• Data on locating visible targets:
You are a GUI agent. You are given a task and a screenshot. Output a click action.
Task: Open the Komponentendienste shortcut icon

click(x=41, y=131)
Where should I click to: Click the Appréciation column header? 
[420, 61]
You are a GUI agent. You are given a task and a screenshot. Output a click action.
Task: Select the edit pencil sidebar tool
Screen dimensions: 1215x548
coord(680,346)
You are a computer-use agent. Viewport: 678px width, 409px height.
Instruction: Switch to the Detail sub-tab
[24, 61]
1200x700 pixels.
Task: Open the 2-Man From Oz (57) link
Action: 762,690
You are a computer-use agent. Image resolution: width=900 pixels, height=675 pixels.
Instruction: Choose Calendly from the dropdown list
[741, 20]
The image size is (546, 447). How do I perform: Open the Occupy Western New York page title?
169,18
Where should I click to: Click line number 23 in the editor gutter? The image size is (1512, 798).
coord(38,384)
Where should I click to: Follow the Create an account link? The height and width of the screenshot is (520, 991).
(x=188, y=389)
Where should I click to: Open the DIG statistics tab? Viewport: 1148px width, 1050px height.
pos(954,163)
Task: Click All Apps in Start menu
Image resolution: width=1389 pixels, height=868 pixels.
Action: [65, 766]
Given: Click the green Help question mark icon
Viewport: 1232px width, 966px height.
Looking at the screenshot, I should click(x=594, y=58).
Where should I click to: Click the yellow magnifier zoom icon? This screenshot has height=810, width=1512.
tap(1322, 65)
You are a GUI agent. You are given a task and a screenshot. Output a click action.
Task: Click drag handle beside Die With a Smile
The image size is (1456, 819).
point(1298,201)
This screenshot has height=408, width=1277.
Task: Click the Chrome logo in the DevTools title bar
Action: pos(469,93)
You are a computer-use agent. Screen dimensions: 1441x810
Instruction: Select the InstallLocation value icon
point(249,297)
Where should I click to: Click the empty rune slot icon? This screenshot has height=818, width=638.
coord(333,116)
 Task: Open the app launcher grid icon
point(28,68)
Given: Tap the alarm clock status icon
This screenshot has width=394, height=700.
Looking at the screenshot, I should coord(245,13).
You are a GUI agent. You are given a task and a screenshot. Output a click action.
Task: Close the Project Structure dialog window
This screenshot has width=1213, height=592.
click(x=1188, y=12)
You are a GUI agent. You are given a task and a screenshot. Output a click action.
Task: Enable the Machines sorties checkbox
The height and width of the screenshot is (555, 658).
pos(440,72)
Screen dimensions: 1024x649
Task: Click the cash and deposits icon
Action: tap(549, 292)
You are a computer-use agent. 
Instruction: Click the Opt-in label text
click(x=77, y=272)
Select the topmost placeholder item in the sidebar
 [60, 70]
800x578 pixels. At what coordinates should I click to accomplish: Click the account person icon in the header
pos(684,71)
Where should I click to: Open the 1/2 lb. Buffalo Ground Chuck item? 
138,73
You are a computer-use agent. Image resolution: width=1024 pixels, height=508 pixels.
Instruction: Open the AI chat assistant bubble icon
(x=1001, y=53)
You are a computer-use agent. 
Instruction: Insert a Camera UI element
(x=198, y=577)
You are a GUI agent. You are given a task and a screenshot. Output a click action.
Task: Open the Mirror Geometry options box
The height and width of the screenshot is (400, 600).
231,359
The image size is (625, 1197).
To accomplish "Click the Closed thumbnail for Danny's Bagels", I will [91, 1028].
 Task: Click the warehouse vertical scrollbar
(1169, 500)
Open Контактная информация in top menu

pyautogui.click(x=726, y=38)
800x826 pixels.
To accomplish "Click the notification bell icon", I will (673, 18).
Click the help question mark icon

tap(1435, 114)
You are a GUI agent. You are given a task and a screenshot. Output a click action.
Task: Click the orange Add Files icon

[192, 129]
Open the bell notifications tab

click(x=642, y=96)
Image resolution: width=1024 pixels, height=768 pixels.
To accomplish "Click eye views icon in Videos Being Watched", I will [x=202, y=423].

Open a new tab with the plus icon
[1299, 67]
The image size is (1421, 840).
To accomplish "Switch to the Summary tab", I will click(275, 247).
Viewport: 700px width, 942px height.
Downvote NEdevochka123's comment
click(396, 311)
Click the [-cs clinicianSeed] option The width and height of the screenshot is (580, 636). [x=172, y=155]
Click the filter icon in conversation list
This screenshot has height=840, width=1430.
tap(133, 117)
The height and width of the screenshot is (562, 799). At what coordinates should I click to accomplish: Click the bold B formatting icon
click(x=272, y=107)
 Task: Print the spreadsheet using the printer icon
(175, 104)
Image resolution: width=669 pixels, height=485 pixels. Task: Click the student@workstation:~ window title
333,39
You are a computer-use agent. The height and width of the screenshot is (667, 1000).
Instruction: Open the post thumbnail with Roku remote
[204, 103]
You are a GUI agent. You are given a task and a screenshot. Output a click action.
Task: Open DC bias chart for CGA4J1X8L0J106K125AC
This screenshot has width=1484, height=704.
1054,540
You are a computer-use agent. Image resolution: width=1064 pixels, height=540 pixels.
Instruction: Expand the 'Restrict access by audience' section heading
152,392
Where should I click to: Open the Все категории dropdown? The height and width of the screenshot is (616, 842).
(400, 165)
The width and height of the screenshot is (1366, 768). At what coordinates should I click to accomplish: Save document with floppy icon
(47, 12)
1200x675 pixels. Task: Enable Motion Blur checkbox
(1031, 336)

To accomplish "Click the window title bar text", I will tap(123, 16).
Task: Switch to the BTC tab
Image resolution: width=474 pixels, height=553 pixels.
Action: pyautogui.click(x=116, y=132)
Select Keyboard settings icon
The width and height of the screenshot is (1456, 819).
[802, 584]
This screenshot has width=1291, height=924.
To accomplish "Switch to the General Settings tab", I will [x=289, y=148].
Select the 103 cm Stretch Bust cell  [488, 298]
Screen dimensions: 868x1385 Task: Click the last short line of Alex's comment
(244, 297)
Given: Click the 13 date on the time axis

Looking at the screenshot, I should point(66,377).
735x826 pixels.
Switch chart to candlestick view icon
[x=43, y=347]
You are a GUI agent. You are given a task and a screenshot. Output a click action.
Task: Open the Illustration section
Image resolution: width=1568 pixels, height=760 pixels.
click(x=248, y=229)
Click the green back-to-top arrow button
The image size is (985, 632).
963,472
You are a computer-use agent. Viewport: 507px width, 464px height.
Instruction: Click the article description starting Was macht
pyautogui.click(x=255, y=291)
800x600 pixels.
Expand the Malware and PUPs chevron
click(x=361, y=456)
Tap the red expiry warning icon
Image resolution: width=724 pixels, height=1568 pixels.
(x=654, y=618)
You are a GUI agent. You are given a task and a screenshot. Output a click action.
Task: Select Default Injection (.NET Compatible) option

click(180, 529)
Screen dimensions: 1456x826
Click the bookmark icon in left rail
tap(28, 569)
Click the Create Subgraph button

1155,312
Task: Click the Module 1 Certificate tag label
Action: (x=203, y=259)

• To do:
Retype the lines above word for word.

• Exercise output:
You are a GUI agent. You are given a task and a screenshot. Output a click action.
Task: Open the Komponentendienste shortcut icon

click(x=41, y=131)
Where should I click to: Click the Appréciation column header? 
[420, 61]
You are a GUI agent. You are given a task and a screenshot. Output a click action.
Task: Select the edit pencil sidebar tool
Screen dimensions: 1215x548
coord(680,346)
You are a computer-use agent. Viewport: 678px width, 409px height.
Instruction: Switch to the Detail sub-tab
[24, 61]
1200x700 pixels.
Task: Open the 2-Man From Oz (57) link
Action: 762,690
You are a computer-use agent. Image resolution: width=900 pixels, height=675 pixels.
Instruction: Choose Calendly from the dropdown list
[741, 20]
The image size is (546, 447). How do I perform: Open the Occupy Western New York page title?
169,18
Where should I click to: Click line number 23 in the editor gutter? The image size is (1512, 798).
coord(38,384)
Where should I click to: Follow the Create an account link? The height and width of the screenshot is (520, 991).
(x=188, y=389)
Where should I click to: Open the DIG statistics tab? Viewport: 1148px width, 1050px height.
pos(954,163)
Task: Click All Apps in Start menu
Image resolution: width=1389 pixels, height=868 pixels.
Action: [65, 766]
Given: Click the green Help question mark icon
Viewport: 1232px width, 966px height.
Looking at the screenshot, I should click(x=594, y=58).
Where should I click to: Click the yellow magnifier zoom icon? This screenshot has height=810, width=1512.
tap(1322, 65)
You are a GUI agent. You are given a task and a screenshot. Output a click action.
Task: Click drag handle beside Die With a Smile
The image size is (1456, 819).
point(1298,201)
This screenshot has height=408, width=1277.
Task: Click the Chrome logo in the DevTools title bar
Action: pos(469,93)
You are a computer-use agent. Screen dimensions: 1441x810
Instruction: Select the InstallLocation value icon
point(249,297)
Where should I click to: Click the empty rune slot icon? This screenshot has height=818, width=638.
coord(333,116)
 Task: Open the app launcher grid icon
point(28,68)
Given: Tap the alarm clock status icon
This screenshot has width=394, height=700.
Looking at the screenshot, I should coord(245,13).
You are a GUI agent. You are given a task and a screenshot. Output a click action.
Task: Close the Project Structure dialog window
This screenshot has width=1213, height=592.
click(x=1188, y=12)
You are a GUI agent. You are given a task and a screenshot. Output a click action.
Task: Enable the Machines sorties checkbox
The height and width of the screenshot is (555, 658).
pos(440,72)
Screen dimensions: 1024x649
Task: Click the cash and deposits icon
Action: tap(549, 292)
You are a computer-use agent. 
Instruction: Click the Opt-in label text
click(x=77, y=272)
Select the topmost placeholder item in the sidebar
 [60, 70]
800x578 pixels. At what coordinates should I click to accomplish: Click the account person icon in the header
pos(684,71)
Where should I click to: Open the 1/2 lb. Buffalo Ground Chuck item? 
138,73
You are a computer-use agent. Image resolution: width=1024 pixels, height=508 pixels.
Instruction: Open the AI chat assistant bubble icon
(x=1001, y=53)
You are a computer-use agent. 
Instruction: Insert a Camera UI element
(x=198, y=577)
You are a GUI agent. You are given a task and a screenshot. Output a click action.
Task: Open the Mirror Geometry options box
The height and width of the screenshot is (400, 600).
231,359
The image size is (625, 1197).
To accomplish "Click the Closed thumbnail for Danny's Bagels", I will [91, 1028].
 Task: Click the warehouse vertical scrollbar
(1169, 500)
Open Контактная информация in top menu

pyautogui.click(x=726, y=38)
800x826 pixels.
To accomplish "Click the notification bell icon", I will (673, 18).
Click the help question mark icon

tap(1435, 114)
You are a GUI agent. You are given a task and a screenshot. Output a click action.
Task: Click the orange Add Files icon

[192, 129]
Open the bell notifications tab

click(x=642, y=96)
Image resolution: width=1024 pixels, height=768 pixels.
To accomplish "Click eye views icon in Videos Being Watched", I will [x=202, y=423].

Open a new tab with the plus icon
[1299, 67]
The image size is (1421, 840).
To accomplish "Switch to the Summary tab", I will click(275, 247).
Viewport: 700px width, 942px height.
Downvote NEdevochka123's comment
click(396, 311)
Click the [-cs clinicianSeed] option The width and height of the screenshot is (580, 636). [x=172, y=155]
Click the filter icon in conversation list
This screenshot has height=840, width=1430.
tap(133, 117)
The height and width of the screenshot is (562, 799). At what coordinates should I click to accomplish: Click the bold B formatting icon
click(x=272, y=107)
 Task: Print the spreadsheet using the printer icon
(175, 104)
Image resolution: width=669 pixels, height=485 pixels. Task: Click the student@workstation:~ window title
333,39
You are a computer-use agent. The height and width of the screenshot is (667, 1000).
Instruction: Open the post thumbnail with Roku remote
[204, 103]
You are a GUI agent. You are given a task and a screenshot. Output a click action.
Task: Open DC bias chart for CGA4J1X8L0J106K125AC
This screenshot has width=1484, height=704.
1054,540
You are a computer-use agent. Image resolution: width=1064 pixels, height=540 pixels.
Instruction: Expand the 'Restrict access by audience' section heading
152,392
Where should I click to: Open the Все категории dropdown? The height and width of the screenshot is (616, 842).
(400, 165)
The width and height of the screenshot is (1366, 768). At what coordinates should I click to accomplish: Save document with floppy icon
(47, 12)
1200x675 pixels. Task: Enable Motion Blur checkbox
(1031, 336)

To accomplish "Click the window title bar text", I will tap(123, 16).
Task: Switch to the BTC tab
Image resolution: width=474 pixels, height=553 pixels.
Action: pyautogui.click(x=116, y=132)
Select Keyboard settings icon
The width and height of the screenshot is (1456, 819).
[802, 584]
This screenshot has width=1291, height=924.
To accomplish "Switch to the General Settings tab", I will [x=289, y=148].
Select the 103 cm Stretch Bust cell  [488, 298]
Screen dimensions: 868x1385 Task: Click the last short line of Alex's comment
(244, 297)
Given: Click the 13 date on the time axis

Looking at the screenshot, I should point(66,377).
735x826 pixels.
Switch chart to candlestick view icon
[x=43, y=347]
You are a GUI agent. You are given a task and a screenshot. Output a click action.
Task: Open the Illustration section
Image resolution: width=1568 pixels, height=760 pixels.
click(x=248, y=229)
Click the green back-to-top arrow button
The image size is (985, 632).
963,472
You are a computer-use agent. Viewport: 507px width, 464px height.
Instruction: Click the article description starting Was macht
pyautogui.click(x=255, y=291)
800x600 pixels.
Expand the Malware and PUPs chevron
click(x=361, y=456)
Tap the red expiry warning icon
Image resolution: width=724 pixels, height=1568 pixels.
(x=654, y=618)
You are a GUI agent. You are given a task and a screenshot. Output a click action.
Task: Select Default Injection (.NET Compatible) option

click(180, 529)
Screen dimensions: 1456x826
Click the bookmark icon in left rail
tap(28, 569)
Click the Create Subgraph button

1155,312
Task: Click the Module 1 Certificate tag label
Action: (x=203, y=259)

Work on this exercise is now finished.